Entrepreneurship and Local Economic Development

2018-09-05
Entrepreneurship and Local Economic Development
Title Entrepreneurship and Local Economic Development PDF eBook
Author Bruno Dallago
Publisher Routledge
Pages 348
Release 2018-09-05
Genre Business & Economics
ISBN 1351256033

This book focuses on the nature and role of entrepreneurship in modern developed and emerging economies and societies, its relation to governments and universities, and its role in the often-forgotten informal economy. The aim is to position entrepreneurship in the post-crisis context and explore how its relation to universities and governments contributes to explain the countries’ and territories’ growth performance and resilience or vulnerability to the crisis. The accent is particularly on processes and patterns at local level and in small and medium-sized enterprises in local economic systems and districts, local systems of innovation, and the types and configurations of innovation these give origin to. With globalization, entrepreneurship has become fundamental for the competitiveness of territories and countries, for policy management and for development. The local dimension is fundamental because of agglomeration economies and effects, the advantages of proximity and the nature of knowledge and information. Furthermore, territories carry to the centre-stage tacit knowledge, localized social capital, embeddedness and interpersonal relations as fundamental components of their endogenous socio-economic development and competitiveness. When local systems are connected in a horizontal network, they contribute to the strength of national and international systems. To play a constructive role from this perspective, entrepreneurship must avoid local entrenchment and support the local economy to upgrade and be competitive. To do this, the entrepreneurs’ interaction and alliance with universities and governments is a must for those countries and localities wanting to emerge. This requires that enterprises, universities and governments create synergies and spill-overs to their mutual advantage.

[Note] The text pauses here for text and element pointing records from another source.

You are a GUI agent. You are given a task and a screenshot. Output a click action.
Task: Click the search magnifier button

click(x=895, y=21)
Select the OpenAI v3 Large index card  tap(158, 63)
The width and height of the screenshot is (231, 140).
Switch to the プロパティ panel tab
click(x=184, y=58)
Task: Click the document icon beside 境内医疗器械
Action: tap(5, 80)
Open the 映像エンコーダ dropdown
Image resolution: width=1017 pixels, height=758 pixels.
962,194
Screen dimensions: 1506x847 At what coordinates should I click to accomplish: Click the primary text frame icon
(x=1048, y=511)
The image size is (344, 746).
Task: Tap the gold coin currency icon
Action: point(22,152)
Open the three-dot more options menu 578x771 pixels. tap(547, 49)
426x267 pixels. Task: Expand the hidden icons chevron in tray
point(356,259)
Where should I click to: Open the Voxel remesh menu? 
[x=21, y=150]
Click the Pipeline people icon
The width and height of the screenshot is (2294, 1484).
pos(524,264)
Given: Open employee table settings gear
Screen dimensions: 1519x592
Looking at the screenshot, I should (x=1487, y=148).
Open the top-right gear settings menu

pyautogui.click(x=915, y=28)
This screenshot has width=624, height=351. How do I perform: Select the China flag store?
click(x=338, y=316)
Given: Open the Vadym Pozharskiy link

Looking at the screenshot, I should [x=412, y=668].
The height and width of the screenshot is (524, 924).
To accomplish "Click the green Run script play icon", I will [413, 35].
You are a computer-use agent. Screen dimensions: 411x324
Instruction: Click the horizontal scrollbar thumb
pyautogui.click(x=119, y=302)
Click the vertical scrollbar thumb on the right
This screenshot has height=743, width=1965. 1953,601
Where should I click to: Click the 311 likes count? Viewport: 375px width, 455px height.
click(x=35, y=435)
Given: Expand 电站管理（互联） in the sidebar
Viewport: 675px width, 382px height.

Corruption in International Business

2012-08-28
Corruption in International Business
Title Corruption in International Business PDF eBook
Author Ms Sharon Eicher
Publisher Gower Publishing, Ltd.
Pages 262
Release 2012-08-28
Genre Business & Economics
ISBN 1409459926

It is common practice to assume that business practices are universally similar. Business and social attitudes to corruption, however, vary according to the wide variety of cultural norms across the countries of the world. International business involves complex, ethically challenging, and sometimes threatening, dilemmas that can involve political and personal agendas. Corruption in International Business presents a broad range of perspectives on how corruption can be defined; the responsibilities of those working for publicly traded companies to their shareholders; and the positive influences that corporations can have upon combating international corruption. The authors differentiate between public and private sector corruption and explore the implications of both, as well as methods for qualifying and quantifying corruption and the challenges facing policy makers, legal systems, corporations, and NGOs, as they seek to mitigate the effects of corruption and enable cultural and social change.